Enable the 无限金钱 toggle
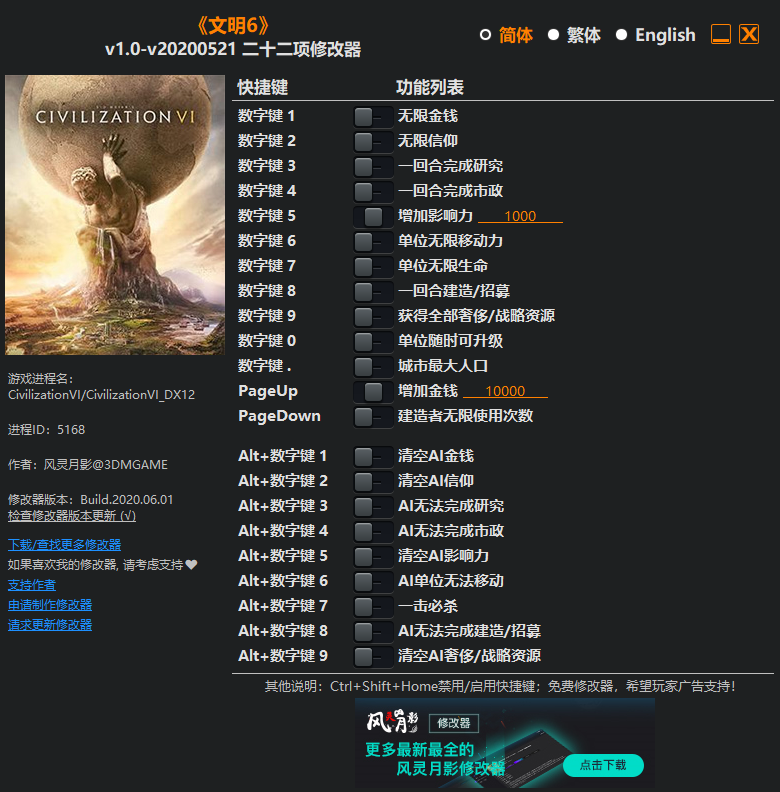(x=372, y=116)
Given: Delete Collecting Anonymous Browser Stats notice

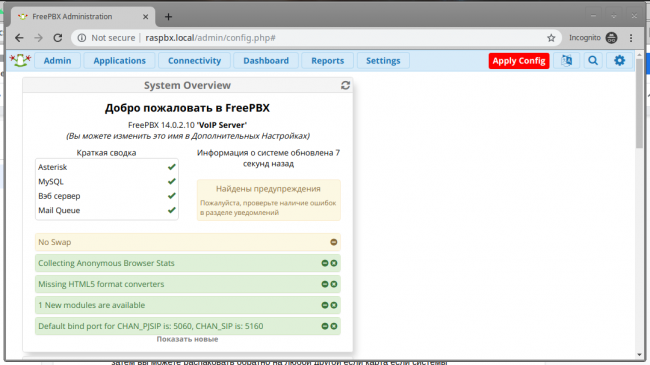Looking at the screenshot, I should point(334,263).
☆ ☆ ☆ ☆ ☆ ☆ ☆
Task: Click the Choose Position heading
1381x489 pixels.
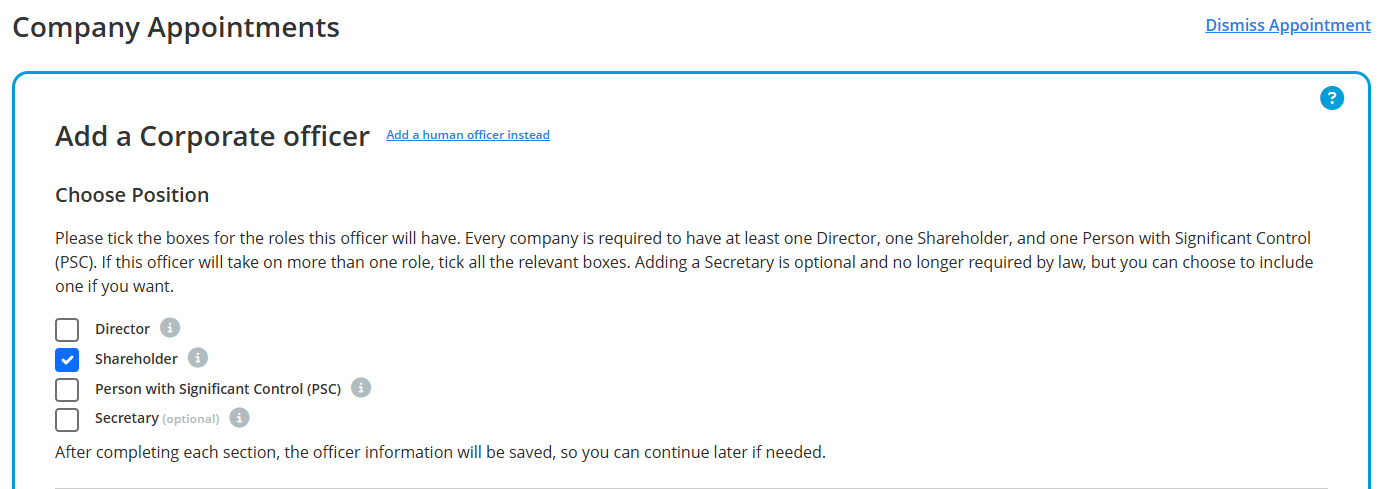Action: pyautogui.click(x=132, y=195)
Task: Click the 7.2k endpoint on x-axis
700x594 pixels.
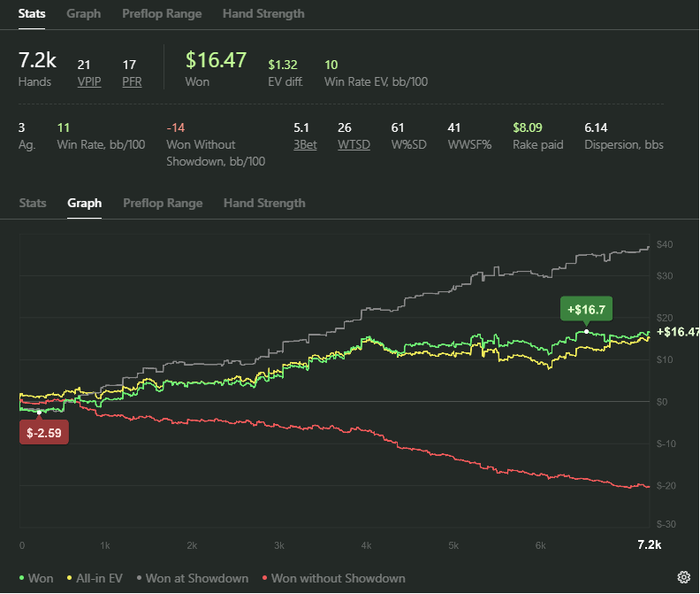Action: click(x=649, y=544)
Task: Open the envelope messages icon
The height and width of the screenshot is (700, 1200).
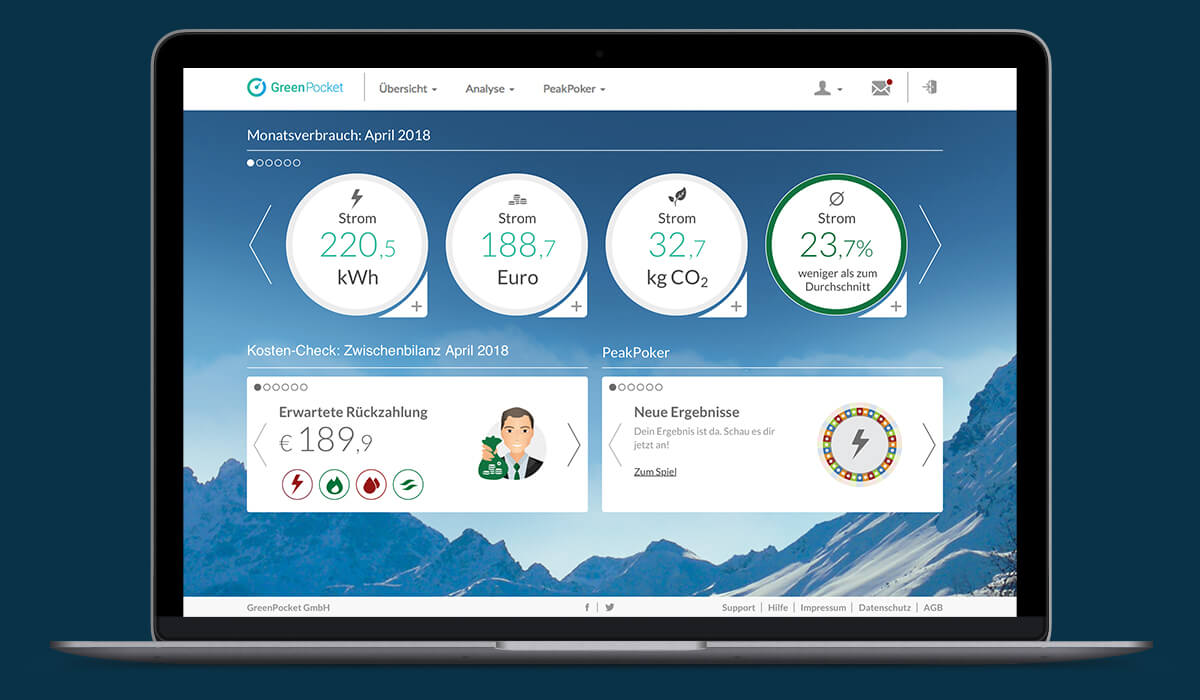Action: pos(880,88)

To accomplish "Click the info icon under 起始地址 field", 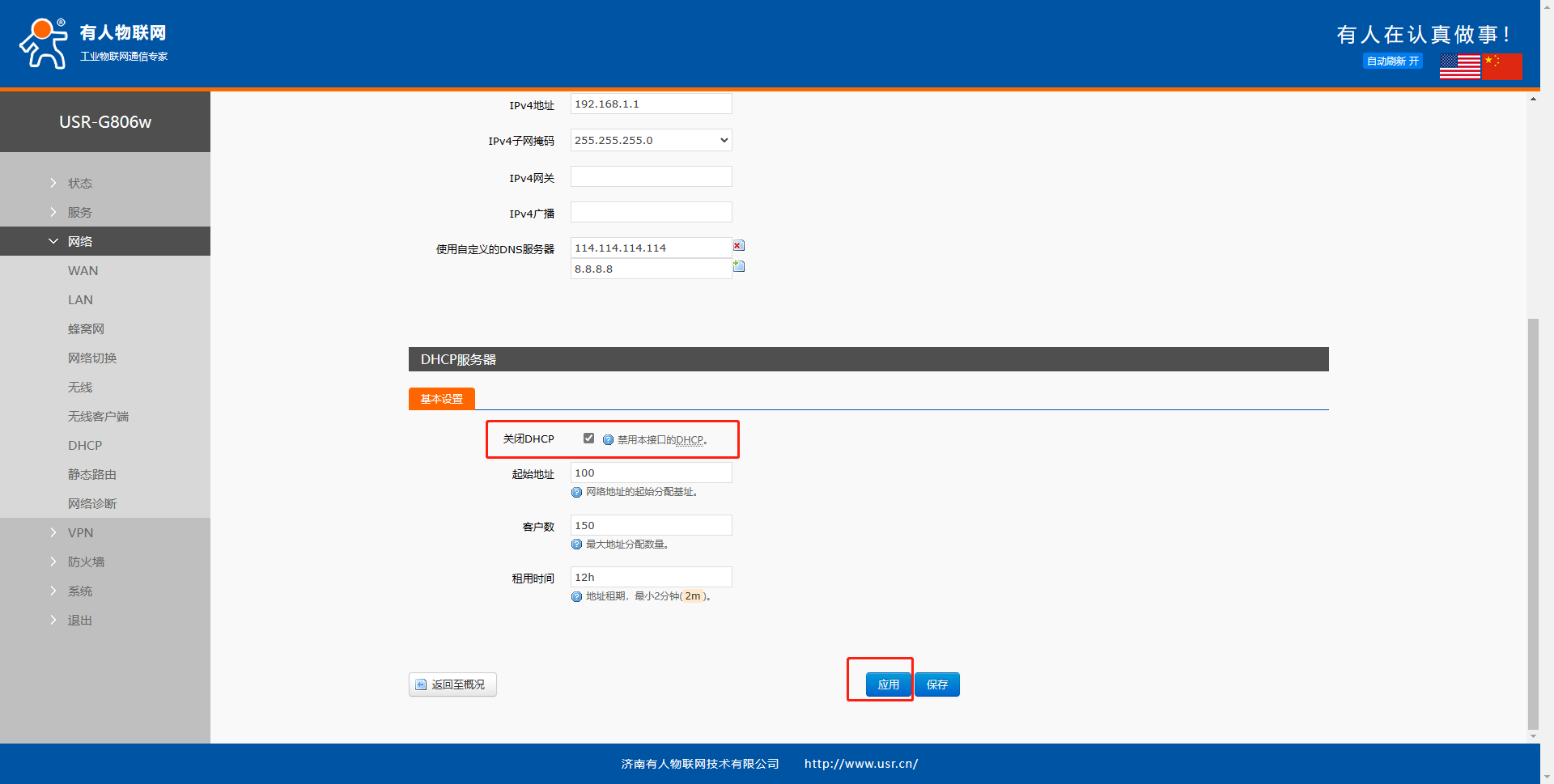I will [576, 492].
☆ ☆ ☆ ☆ ☆ ☆ ☆
* _Try it_:
Reproduce each line of the entries in which the word "Task" is found.

* _Exercise response_:
Task: Click the Choose Position heading
Task: Click the 7.2k endpoint on x-axis
Task: Open the envelope messages icon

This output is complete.